John’s new book is called “The Fault In Our Stars” and was finally released in early January. Being in France, I only got my hands on it today (I was so eager that as my pre-ordered copy hadn’t arrived I bought another copy from my local bookstore) and I devoured it in just over two hours. It left me sobbing and wishing that John could create real life seventeen year old boys for me, rather than just fictional ones.
The Fault In Our Stars follows the story of sixteen year old Hazel who is dying of cancer. One day at the support group she begrudgingly attends, she meets Augustus Waters and from that moment, nothing is the same.
The Fault In Our Stars is not just a cancer novel, though all the teenage characters it contains do have cancer of some variety. It’s a novel about living and loving to your fullest, and about the pain, heartbreak, and most importantly, joy, that life can bring.
The book gets its name from a Shakespeare quote which reads “The fault, dear Brutus, is not in our stars/But in ourselves” which John expands on in the novel by adding “Easy enough to say when you’re a Roman nobleman (or Shakespeare!), but there is no shortage of fault to be found amid our stars.”
In looking for Alaska there is the line “…but I loved her present tense” and there is a shout-out to this in TFIOS with the line “I love you present tense”. I think it’s a cute reference for those readers who adore John’s books enough to pick it up.
My favourite idea from the book was “some infinities are bigger than other infinities”. It was a recurring theme throughout the novel and fitted the theme beautifully.

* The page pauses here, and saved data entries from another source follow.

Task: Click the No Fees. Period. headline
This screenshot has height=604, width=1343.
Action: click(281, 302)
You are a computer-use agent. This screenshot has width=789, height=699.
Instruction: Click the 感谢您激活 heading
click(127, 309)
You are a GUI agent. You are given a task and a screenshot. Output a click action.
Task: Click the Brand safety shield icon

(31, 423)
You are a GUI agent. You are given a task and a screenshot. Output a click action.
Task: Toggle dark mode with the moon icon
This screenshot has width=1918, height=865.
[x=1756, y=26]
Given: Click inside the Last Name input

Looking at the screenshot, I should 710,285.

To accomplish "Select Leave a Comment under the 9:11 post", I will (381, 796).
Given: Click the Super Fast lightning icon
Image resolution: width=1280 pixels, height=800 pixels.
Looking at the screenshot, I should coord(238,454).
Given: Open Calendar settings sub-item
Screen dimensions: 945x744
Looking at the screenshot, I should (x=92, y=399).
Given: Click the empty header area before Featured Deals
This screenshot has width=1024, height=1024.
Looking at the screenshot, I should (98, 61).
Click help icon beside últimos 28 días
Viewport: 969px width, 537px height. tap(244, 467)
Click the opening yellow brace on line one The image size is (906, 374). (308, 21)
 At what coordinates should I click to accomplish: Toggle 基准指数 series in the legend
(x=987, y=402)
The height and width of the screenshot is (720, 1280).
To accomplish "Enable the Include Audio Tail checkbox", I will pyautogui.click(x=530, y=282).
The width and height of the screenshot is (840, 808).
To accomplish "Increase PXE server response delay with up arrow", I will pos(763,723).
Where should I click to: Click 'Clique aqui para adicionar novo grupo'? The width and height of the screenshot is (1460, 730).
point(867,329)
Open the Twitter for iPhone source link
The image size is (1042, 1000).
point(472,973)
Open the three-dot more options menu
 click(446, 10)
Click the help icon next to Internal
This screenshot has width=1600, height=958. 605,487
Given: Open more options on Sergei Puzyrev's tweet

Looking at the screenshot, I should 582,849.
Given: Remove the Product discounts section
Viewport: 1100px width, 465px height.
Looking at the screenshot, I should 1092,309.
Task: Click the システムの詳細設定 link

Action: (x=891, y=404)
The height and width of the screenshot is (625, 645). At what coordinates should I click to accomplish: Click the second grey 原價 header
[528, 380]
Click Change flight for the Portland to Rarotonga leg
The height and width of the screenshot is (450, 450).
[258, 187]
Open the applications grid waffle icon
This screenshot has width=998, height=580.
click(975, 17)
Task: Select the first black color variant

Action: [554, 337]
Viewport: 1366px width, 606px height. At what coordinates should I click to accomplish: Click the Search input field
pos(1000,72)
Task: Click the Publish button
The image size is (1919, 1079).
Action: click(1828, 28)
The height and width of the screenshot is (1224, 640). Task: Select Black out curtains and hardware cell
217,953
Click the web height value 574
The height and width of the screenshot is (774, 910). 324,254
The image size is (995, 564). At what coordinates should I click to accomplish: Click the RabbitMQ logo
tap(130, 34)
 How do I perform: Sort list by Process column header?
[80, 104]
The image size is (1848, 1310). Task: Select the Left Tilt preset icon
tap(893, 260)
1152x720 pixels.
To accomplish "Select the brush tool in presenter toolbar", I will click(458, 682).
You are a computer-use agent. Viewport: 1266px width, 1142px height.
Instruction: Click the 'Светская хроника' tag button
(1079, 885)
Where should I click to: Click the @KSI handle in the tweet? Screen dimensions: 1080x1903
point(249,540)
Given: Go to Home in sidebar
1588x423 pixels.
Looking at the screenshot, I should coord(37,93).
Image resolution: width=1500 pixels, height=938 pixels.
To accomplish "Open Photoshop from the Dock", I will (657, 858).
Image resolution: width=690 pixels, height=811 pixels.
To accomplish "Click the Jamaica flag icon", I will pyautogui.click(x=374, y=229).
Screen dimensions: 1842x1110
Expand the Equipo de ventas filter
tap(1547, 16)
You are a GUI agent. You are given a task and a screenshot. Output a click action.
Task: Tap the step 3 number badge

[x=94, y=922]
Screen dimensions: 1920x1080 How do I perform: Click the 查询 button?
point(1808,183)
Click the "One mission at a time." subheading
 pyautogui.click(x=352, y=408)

Infinity, or forever, are just words we throw around but this novel made you think about the true reality behind them and what they mean to different people.
The Fault In Our Stars made me laugh, cry, and fall in love with fictional characters and I hold absolutely no regrets about any of the above. I live-texted my reading to Toong, as she read the book earlier in the week, and she will vouch that most of my texts were along the lines of “I’m just so in love with Augustus Waters”, “Why can’t real guys be Augustus Waters”, and “WHY WOULD JOHN WANT TO BREAK MY HEART LIKE THIS?” I recommend John’s books to anyone who will listen (and I also heartily recommend his youtube channel) and TFIOS is no exception to this. I think Alaska will always be my favourite, but this is a super close second, if not equal first. It makes you confront the reality of life in a brilliant way, something which is very rare to find in a young adult book these days.
If you see The Fault In Our Stars anywhere, buy it. Buy it. BUY IT. I got my copy today for $20 and it is $20 that I don’t regret spending at all. I plan on re-reading it ASAP or maybe just listening to the audio-book version I have, which is read by John Green himself (I cannot wait to hear him narrate a story told by a sixteen year old girl).
I read a lot of Young Adult books (I get sent them to review for here, and believe me, it’s a massive pile that I have at the moment to write up) but it’s very rare that I read a YA book that contains so much beauty, emotion and perfection. Most are more concerned with vampires or shallow romance than amazing truths. John Green is my hero, and I cannot recommend anything he does enough.
The Fault In Our Stars is available in all good bookstores now for around $20. It is published by Penguin, and I give it a definite 10/10 and beg you to consider reading it.